Each candidate has probability $1/m$ of being voted for by any voter, a constant. However, each candidate's total vote count is not independent of the other candidates' vote counts, because each voter can only vote once. If a voter votes for candidate $A$, the vote cannot also be cast for candidate $B.$ This is a multinomial distribution, and the joint probability that each candidate $i$ will have $y_i$ votes is given by
\begin{align*}
p(y_1,y_2,\dots,y_m)
&=\frac{n!}{y_1!\,y_2!\cdots y_m!}\,(1/m)^{y_1}(1/m)^{y_2}\cdots(1/m)^{y_m}\\
&=\frac{n!}{y_1!\,y_2!\cdots y_m!}\,\frac{1}{m^n},
\end{align*}
since $\sum y_i=n.$ But if we assume that $n\gg m,$ we can examine each candidate's distribution as approximately binomial (and independent of the other candidates' distributions). This would enable us to use order statistics to answer the question.
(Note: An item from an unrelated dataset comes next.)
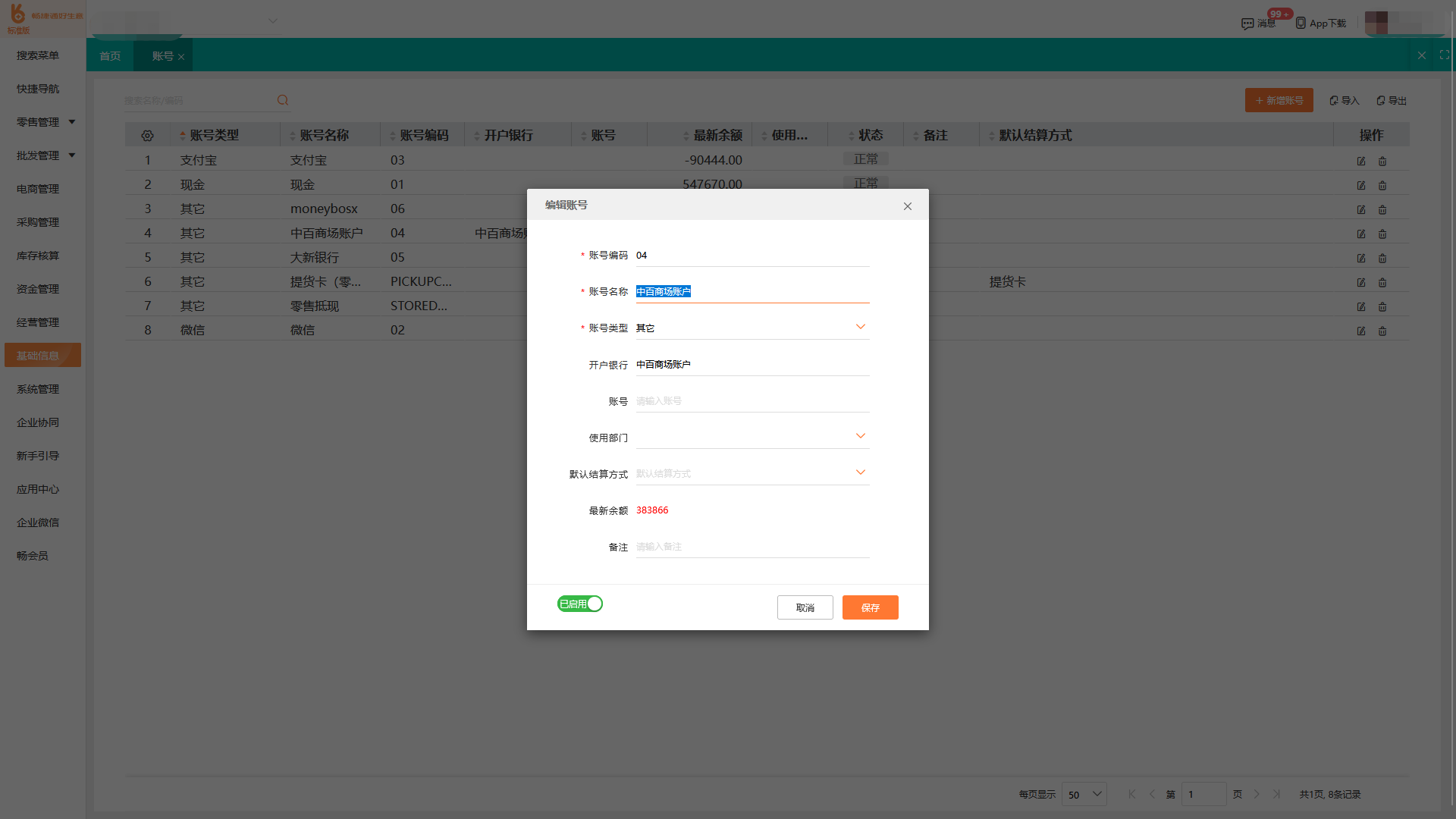This screenshot has width=1456, height=819.
Task: Click the delete icon for row 2 现金
Action: [x=1383, y=185]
Under this approximation, a single candidate's distribution would be
$$f(y_i)=\binom{n}{y_i}(1/m)^{y_i}(1-1/m)^{n-y_i}.$$
Order statistics with discrete distributions are somewhat annoying - the analysis is quite different from continuous distributions. The wiki page has a good section on how to discover the distribution of the maximum order statistic. Following that procedure, we define:
\begin{align*}
p_1&=P(Y<y)\\
&=F(y)-f(y)\\
p_2&=P(Y=y)\\
&=f(y)\\
p_3&=P(Y>y)\\
&=1-F(y).
\end{align*}
Note that
$$F(y):=\sum_{x=0}^{y}\binom{n}{x}(1/m)^x(1-1/m)^{n-x}.$$
This has rather messy closed-form expression involving the regularized hypergeometric function:
$$F(y)=\left(\frac{m-1}{m}\right)^{\!\!n}\left(\!\left(\frac{m}{m-1}\right)^{\!\!n}-(m-1)^{-y-1}(y+1)!\binom{n}{y+1}\,_2\tilde{F}_1\left(1,-n+y+1;y+2;\frac{1}{1-m}\right)\!\right).$$
In any case, we compute the next three quantities regarding
$Y_{(m)}:=\max(Y_1,Y_2,\dots,Y_m)$ as
\begin{align*}
P(Y_{(m)}\le y)&=\sum_{j=0}^{n-m}\binom{n}{j}p_3^j(p_1+p_2)^{n-j}\\
P(Y_{(m)}<y)&=\sum_{j=0}^{n-m}\binom{n}{j}(p_2+p_3)^jp_1^{n-j}\\
P(Y_{(m)}=y)&=P(Y_{(n)}\le y)-P(Y_{(n)}<y)\\
&=\sum_{j=0}^{n-m}\binom{n}{j}p_3^j(p_1+p_2)^{n-j}-\sum_{j=0}^{n-m}\binom{n}{j}(p_2+p_3)^jp_1^{n-j}.
\end{align*}
To finish up, we note that the $(m-1)$th order statistic is going to be very similar - we can approximate it as the same probability as what we just calculated. We wind up with:
$$P=\left[\sum_{j=0}^{n-m}\left(\binom{n}{j}\left(p_3^j(p_1+p_2)^{n-j}-(p_2+p_3)^jp_1^{n-j}\right)\right)\right]^2.$$